>> Begin Data to use

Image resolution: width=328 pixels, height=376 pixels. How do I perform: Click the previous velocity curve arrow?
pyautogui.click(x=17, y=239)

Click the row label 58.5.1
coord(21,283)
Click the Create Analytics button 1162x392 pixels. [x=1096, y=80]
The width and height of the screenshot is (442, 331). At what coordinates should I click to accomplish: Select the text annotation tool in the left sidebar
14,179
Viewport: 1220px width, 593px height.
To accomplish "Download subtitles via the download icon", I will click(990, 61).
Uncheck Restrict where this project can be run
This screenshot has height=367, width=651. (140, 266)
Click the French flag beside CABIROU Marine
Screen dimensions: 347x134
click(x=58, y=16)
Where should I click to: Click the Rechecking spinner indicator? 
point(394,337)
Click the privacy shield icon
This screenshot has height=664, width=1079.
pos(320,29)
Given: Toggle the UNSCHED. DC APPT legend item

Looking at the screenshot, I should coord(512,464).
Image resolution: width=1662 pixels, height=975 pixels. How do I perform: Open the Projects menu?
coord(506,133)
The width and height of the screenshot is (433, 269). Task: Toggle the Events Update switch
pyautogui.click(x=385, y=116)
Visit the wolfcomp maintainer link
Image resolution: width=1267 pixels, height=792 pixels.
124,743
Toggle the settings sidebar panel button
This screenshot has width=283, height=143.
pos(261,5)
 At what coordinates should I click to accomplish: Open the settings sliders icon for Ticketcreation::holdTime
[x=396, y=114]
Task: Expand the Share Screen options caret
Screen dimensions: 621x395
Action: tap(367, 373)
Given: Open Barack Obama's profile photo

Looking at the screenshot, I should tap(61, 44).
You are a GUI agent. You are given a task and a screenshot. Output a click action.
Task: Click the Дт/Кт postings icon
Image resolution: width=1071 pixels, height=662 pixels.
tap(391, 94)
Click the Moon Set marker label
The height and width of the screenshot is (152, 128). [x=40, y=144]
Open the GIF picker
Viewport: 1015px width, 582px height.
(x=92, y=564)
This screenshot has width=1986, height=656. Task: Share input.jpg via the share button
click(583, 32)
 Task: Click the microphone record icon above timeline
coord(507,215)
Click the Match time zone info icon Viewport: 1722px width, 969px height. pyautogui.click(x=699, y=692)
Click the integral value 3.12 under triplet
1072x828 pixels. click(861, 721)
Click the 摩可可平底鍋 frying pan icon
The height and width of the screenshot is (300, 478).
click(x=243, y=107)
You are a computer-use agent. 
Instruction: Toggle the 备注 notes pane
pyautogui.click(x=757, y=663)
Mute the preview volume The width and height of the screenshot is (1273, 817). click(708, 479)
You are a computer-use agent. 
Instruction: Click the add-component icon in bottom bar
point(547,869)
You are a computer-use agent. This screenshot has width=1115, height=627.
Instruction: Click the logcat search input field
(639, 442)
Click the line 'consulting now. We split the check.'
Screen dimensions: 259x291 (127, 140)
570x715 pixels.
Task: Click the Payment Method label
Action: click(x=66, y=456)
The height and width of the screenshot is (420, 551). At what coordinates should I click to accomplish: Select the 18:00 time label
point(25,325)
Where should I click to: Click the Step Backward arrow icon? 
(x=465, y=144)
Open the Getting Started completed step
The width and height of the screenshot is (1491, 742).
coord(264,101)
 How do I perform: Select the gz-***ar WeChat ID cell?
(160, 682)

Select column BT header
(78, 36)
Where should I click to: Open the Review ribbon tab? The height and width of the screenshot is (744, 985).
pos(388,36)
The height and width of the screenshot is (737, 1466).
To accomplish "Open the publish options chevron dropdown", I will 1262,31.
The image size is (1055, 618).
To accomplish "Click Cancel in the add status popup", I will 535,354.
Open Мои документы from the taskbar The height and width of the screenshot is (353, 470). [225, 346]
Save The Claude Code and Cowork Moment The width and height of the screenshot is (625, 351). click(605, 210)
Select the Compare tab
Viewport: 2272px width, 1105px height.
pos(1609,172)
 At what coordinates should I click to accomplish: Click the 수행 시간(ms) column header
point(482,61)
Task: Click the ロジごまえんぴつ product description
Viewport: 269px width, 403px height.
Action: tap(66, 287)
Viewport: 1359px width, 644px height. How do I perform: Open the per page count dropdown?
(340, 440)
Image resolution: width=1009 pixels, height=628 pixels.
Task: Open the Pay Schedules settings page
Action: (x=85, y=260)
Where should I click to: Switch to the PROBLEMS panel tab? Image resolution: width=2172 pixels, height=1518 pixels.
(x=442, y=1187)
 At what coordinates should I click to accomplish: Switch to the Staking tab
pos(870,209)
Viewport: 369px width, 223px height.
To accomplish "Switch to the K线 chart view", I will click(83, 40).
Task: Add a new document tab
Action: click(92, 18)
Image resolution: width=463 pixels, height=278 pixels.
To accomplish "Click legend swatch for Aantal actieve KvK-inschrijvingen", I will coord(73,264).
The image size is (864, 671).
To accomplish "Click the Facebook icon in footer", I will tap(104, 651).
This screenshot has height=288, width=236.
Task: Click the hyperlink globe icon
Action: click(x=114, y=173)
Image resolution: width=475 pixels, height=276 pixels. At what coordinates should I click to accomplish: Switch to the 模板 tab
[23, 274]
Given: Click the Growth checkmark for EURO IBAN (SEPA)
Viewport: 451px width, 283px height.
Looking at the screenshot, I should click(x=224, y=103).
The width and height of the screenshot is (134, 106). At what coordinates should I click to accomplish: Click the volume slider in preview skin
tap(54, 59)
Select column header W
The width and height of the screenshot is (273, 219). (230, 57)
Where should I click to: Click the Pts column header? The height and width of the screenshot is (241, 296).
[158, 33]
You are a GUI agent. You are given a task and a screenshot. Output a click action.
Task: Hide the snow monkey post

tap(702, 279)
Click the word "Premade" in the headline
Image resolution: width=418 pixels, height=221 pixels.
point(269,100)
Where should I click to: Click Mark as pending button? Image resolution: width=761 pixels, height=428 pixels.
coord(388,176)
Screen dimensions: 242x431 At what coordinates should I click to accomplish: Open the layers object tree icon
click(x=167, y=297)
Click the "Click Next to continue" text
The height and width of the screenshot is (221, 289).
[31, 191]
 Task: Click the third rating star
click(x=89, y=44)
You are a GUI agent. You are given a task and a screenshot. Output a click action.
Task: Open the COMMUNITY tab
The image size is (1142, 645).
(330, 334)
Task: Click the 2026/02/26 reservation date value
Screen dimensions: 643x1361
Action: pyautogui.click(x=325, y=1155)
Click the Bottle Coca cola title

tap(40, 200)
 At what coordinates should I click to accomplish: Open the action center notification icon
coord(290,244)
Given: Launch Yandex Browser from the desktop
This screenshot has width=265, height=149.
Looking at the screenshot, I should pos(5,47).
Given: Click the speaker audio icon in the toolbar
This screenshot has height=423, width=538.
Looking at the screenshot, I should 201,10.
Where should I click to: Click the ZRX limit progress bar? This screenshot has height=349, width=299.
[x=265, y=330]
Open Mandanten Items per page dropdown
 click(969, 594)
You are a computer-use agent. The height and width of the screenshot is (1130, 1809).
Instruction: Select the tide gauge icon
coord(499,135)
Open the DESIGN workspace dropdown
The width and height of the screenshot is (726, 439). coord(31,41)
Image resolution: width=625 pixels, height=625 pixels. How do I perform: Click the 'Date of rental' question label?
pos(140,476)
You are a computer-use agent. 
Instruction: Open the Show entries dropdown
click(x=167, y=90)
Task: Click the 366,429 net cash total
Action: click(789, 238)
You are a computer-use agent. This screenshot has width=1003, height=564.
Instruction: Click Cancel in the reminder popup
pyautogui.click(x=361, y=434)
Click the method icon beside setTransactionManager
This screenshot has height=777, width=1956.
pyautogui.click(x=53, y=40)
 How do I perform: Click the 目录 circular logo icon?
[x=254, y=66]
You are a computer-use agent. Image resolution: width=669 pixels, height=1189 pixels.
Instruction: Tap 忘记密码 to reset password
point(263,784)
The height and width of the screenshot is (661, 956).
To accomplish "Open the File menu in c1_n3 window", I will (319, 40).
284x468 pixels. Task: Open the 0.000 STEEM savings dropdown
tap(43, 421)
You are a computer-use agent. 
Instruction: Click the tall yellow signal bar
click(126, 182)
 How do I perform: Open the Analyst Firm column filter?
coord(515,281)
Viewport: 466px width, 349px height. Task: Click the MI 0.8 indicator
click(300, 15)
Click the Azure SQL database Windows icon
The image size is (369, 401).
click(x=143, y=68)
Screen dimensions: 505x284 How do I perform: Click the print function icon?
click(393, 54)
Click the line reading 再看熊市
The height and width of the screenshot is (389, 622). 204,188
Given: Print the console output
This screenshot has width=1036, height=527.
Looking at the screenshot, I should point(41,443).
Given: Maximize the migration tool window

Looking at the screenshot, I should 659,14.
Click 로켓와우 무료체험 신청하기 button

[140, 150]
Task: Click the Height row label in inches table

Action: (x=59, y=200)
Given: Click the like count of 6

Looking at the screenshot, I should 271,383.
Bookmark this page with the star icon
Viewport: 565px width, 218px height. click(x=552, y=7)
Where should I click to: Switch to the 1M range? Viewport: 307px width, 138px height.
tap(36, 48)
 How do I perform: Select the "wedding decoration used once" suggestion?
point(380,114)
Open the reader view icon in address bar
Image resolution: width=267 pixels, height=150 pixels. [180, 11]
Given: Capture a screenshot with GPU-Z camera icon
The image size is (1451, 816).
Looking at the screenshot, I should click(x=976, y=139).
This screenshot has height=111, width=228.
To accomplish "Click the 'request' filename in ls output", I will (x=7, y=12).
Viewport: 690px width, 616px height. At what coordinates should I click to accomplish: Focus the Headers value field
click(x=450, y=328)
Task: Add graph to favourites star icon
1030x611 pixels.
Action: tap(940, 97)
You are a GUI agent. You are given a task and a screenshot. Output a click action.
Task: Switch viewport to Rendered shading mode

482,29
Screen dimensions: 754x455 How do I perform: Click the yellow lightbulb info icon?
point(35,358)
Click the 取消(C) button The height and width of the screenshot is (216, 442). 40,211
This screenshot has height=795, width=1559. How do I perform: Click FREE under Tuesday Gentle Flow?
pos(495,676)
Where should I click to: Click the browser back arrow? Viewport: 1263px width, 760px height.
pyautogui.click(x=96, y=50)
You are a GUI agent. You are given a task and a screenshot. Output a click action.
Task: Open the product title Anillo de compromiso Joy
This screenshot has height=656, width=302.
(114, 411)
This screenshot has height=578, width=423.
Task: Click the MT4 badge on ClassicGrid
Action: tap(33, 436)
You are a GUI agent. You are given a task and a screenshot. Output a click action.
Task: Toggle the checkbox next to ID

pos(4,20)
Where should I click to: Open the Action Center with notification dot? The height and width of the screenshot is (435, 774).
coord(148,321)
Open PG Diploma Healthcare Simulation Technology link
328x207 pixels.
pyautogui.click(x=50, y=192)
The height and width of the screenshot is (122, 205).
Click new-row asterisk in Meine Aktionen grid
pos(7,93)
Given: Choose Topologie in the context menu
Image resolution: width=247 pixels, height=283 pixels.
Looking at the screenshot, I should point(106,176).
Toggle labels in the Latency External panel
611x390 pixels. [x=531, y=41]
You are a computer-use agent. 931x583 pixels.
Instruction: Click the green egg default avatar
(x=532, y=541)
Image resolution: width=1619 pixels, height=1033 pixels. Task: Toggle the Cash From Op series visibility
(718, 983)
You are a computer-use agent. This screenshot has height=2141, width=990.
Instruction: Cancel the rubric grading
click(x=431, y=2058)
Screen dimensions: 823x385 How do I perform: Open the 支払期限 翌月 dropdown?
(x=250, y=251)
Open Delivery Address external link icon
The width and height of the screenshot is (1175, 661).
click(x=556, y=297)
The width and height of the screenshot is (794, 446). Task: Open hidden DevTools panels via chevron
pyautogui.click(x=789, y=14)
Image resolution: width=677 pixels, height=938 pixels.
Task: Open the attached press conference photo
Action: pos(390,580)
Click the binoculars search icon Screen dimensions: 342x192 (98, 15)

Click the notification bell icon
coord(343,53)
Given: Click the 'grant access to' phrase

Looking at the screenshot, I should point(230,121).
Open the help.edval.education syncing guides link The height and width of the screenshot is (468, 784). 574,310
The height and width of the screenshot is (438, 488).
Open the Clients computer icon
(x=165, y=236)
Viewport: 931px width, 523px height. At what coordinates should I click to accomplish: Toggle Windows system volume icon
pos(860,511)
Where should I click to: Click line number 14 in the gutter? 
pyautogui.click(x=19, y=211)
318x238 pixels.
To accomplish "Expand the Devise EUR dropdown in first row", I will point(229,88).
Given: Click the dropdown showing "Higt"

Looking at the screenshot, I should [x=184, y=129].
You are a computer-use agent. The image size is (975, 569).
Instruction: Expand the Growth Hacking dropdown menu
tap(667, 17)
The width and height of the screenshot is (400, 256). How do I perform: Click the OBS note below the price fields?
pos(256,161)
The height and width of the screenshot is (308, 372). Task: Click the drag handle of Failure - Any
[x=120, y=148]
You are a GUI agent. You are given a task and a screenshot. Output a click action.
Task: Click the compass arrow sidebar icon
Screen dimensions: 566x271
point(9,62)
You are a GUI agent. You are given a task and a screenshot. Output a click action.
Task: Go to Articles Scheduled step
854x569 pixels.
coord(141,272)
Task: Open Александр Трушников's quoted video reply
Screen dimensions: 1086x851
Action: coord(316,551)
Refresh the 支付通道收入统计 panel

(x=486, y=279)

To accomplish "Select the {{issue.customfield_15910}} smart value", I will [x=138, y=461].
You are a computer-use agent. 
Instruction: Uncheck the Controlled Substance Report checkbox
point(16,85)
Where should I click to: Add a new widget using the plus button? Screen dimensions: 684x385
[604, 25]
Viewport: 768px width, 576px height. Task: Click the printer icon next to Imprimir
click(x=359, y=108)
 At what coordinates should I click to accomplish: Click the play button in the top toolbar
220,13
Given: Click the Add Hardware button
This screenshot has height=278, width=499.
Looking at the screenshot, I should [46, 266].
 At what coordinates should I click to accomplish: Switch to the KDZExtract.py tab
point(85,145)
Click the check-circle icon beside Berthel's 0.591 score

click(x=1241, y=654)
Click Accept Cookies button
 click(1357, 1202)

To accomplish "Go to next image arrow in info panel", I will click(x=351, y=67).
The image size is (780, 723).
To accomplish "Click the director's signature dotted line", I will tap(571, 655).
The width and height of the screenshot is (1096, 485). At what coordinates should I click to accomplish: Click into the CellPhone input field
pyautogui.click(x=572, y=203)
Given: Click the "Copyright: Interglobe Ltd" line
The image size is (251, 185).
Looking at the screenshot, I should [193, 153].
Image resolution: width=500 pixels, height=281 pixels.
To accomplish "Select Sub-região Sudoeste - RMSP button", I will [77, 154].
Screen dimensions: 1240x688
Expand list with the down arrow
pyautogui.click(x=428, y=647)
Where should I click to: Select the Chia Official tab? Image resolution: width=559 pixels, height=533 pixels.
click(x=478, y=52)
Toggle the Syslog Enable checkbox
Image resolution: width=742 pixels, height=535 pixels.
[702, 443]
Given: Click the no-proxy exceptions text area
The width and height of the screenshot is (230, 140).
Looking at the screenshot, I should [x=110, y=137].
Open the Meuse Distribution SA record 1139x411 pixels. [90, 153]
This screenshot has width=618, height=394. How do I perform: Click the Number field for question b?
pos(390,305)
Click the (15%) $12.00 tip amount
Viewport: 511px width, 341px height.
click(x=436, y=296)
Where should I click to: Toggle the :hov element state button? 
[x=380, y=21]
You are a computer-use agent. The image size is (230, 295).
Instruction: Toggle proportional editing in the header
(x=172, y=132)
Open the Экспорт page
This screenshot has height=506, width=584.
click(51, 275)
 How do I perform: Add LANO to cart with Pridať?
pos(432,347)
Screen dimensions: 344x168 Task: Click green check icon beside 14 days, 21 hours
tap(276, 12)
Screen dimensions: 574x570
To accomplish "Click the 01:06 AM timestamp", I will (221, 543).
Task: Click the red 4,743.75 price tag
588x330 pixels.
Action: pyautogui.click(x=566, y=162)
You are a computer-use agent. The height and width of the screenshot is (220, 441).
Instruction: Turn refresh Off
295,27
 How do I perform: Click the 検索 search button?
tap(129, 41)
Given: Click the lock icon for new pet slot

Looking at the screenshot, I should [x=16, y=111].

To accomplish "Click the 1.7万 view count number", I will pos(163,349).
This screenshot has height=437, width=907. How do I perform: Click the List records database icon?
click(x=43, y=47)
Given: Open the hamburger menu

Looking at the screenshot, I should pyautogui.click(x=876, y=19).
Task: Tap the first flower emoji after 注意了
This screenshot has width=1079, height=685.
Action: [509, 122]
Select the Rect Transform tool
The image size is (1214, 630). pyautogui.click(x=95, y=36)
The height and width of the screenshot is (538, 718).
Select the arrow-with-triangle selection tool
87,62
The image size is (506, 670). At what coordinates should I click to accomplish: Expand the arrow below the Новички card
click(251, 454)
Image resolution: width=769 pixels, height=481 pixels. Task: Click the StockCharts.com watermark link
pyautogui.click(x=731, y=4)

>> End Data to use

### The problem
Rewrite the part of the data above that opens with the line containing "Where should I click to: Click the Step" and closes with the line containing "I will 535,354." as a JSON list of strings, one string per line, with blank lines omitted.

### Output
[
  "Where should I click to: Click the Step Backward arrow icon? ",
  "(x=465, y=144)",
  "Open the Getting Started completed step",
  "The width and height of the screenshot is (1491, 742).",
  "coord(264,101)",
  " How do I perform: Select the gz-***ar WeChat ID cell?",
  "(160, 682)",
  "Select column BT header",
  "(78, 36)",
  "Where should I click to: Open the Review ribbon tab? The height and width of the screenshot is (744, 985).",
  "pos(388,36)",
  "The height and width of the screenshot is (737, 1466).",
  "To accomplish \"Open the publish options chevron dropdown\", I will 1262,31.",
  "The image size is (1055, 618).",
  "To accomplish \"Click Cancel in the add status popup\", I will 535,354."
]